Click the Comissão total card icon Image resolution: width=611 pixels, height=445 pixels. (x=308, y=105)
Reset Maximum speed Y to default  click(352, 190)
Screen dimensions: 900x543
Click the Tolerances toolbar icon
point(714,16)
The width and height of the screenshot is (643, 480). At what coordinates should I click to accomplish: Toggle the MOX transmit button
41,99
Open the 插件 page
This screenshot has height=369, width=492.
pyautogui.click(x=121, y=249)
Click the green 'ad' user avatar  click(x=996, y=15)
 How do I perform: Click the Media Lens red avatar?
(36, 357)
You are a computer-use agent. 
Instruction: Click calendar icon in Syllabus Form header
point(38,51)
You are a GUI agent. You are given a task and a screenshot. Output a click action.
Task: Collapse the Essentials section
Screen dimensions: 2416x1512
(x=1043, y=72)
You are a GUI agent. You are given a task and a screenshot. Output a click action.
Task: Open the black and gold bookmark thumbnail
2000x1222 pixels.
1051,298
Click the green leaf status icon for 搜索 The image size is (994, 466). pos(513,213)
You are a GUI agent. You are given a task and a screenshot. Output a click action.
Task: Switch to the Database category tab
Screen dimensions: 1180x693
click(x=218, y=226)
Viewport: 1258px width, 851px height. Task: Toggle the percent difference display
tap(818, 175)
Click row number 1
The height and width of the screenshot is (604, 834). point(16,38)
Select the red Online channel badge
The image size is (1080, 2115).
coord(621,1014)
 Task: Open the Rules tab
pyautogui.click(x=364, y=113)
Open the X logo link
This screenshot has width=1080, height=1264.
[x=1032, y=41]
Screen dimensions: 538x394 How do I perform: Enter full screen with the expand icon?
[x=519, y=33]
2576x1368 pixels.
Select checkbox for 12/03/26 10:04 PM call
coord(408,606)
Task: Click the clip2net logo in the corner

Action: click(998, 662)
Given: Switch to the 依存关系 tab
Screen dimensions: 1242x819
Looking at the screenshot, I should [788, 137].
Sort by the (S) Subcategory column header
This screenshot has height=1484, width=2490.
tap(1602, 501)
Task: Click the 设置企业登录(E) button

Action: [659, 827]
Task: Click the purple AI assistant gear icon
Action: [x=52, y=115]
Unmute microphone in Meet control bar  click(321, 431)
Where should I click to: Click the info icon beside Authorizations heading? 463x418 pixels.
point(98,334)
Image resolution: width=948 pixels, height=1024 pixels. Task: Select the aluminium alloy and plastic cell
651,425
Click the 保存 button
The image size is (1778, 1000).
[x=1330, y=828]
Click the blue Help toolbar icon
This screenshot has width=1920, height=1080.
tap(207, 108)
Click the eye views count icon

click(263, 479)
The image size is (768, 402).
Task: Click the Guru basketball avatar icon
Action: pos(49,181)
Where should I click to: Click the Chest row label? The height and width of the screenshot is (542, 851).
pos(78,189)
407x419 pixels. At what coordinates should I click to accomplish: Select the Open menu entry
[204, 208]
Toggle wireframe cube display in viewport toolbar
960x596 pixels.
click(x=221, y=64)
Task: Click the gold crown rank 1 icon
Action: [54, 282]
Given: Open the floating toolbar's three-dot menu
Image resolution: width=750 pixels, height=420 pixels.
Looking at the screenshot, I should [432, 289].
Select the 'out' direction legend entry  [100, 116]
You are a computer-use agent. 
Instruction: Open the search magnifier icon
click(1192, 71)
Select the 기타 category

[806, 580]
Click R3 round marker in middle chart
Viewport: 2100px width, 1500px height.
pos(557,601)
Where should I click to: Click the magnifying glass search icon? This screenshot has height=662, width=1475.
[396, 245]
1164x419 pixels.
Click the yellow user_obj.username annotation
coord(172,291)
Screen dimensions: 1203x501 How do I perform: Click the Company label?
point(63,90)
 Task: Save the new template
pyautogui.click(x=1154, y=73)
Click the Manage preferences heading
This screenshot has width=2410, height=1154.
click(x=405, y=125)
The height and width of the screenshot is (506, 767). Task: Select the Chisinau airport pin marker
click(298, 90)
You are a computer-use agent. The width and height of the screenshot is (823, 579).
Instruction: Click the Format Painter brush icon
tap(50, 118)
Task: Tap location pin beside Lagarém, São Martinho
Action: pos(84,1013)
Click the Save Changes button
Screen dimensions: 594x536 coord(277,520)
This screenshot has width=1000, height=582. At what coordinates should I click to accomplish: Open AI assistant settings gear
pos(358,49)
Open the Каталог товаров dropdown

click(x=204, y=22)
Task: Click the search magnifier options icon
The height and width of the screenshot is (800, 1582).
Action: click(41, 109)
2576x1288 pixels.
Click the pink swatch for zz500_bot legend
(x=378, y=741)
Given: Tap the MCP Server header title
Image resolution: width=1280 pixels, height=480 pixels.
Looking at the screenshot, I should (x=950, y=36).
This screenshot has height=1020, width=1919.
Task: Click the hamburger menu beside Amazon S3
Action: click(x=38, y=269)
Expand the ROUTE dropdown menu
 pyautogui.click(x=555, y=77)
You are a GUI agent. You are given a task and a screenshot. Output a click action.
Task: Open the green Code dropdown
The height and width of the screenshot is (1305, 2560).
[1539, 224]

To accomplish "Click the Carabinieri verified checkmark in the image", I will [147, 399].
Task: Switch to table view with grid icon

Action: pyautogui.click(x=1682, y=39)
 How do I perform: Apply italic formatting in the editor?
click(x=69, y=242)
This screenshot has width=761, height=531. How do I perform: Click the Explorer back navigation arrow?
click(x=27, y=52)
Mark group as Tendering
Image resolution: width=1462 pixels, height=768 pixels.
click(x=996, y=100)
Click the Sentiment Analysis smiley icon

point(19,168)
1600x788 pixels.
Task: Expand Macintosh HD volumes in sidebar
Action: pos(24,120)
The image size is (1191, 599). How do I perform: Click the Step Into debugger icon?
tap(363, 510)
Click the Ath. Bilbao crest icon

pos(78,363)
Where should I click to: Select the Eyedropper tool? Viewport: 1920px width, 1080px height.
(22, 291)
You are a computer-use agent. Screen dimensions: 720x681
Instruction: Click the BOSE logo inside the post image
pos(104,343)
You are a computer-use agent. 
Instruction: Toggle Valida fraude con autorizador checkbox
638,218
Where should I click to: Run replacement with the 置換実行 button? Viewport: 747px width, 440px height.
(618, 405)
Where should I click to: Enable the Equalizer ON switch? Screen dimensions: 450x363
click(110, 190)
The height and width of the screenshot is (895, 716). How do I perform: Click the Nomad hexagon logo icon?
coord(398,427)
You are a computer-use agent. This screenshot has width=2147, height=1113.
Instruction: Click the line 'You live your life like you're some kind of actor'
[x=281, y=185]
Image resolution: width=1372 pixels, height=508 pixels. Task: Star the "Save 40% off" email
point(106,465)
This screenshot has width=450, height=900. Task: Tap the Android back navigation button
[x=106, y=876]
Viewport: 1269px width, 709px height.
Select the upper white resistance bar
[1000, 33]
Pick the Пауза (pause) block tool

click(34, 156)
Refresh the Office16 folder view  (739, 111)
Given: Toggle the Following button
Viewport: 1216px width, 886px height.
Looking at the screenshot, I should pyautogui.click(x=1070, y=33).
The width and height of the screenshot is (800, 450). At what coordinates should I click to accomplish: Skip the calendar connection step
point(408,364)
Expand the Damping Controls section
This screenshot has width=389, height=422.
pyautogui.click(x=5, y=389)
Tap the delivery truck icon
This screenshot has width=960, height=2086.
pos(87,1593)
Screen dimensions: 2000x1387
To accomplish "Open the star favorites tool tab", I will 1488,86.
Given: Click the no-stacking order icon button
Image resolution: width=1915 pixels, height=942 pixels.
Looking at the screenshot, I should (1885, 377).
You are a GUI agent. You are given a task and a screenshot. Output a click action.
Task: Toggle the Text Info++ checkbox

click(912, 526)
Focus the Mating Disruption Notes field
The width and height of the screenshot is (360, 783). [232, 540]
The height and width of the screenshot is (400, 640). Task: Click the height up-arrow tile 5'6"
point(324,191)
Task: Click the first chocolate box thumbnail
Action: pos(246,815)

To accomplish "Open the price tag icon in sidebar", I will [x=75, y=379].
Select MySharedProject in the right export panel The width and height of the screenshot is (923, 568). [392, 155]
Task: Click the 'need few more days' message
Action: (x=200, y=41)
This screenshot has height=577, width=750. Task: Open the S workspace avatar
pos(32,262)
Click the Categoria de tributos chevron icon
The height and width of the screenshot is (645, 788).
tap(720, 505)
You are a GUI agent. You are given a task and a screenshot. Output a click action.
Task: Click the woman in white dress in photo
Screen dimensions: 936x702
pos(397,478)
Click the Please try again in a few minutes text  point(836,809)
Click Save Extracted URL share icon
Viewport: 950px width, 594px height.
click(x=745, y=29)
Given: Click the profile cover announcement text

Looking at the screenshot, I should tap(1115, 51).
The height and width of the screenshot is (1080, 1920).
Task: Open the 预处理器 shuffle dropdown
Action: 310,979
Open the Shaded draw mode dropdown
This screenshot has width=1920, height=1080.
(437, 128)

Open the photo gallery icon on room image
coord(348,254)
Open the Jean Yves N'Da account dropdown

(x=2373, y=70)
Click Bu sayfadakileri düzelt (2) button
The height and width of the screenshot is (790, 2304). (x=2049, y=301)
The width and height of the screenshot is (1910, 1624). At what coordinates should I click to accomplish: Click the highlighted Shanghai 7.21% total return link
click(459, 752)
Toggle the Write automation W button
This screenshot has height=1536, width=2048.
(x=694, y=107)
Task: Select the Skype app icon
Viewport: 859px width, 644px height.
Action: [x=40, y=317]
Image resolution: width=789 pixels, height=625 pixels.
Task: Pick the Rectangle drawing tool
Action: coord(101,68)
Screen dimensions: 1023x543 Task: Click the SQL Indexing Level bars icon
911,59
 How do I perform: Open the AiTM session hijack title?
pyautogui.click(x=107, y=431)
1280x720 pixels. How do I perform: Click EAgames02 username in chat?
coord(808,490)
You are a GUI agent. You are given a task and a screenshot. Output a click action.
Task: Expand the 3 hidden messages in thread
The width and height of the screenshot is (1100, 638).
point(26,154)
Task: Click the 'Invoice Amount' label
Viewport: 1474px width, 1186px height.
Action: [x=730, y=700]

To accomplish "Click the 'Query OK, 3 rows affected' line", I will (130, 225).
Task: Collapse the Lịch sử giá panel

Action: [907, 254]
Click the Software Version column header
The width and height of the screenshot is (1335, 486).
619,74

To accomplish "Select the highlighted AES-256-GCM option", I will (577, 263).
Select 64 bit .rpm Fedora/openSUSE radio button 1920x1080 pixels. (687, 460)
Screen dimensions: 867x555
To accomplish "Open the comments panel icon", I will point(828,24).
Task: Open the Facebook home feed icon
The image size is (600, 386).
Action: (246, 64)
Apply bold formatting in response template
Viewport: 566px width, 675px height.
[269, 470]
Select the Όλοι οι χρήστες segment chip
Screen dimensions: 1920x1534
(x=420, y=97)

------------------------------------------------------------------------

**TASK DETAILS**
Write out the lines between the one containing "Task: Save the new template" and the one containing "Action: click(41, 109)", inclusive, exactly as they appear in the entries.

**RESPONSE TO THE EXERCISE**
 Task: Save the new template
pyautogui.click(x=1154, y=73)
Click the Manage preferences heading
This screenshot has width=2410, height=1154.
click(x=405, y=125)
The height and width of the screenshot is (506, 767). Task: Select the Chisinau airport pin marker
click(298, 90)
You are a computer-use agent. The width and height of the screenshot is (823, 579).
Instruction: Click the Format Painter brush icon
tap(50, 118)
Task: Tap location pin beside Lagarém, São Martinho
Action: pos(84,1013)
Click the Save Changes button
Screen dimensions: 594x536 coord(277,520)
This screenshot has width=1000, height=582. At what coordinates should I click to accomplish: Open AI assistant settings gear
pos(358,49)
Open the Каталог товаров dropdown

click(x=204, y=22)
Task: Click the search magnifier options icon
The height and width of the screenshot is (800, 1582).
Action: click(41, 109)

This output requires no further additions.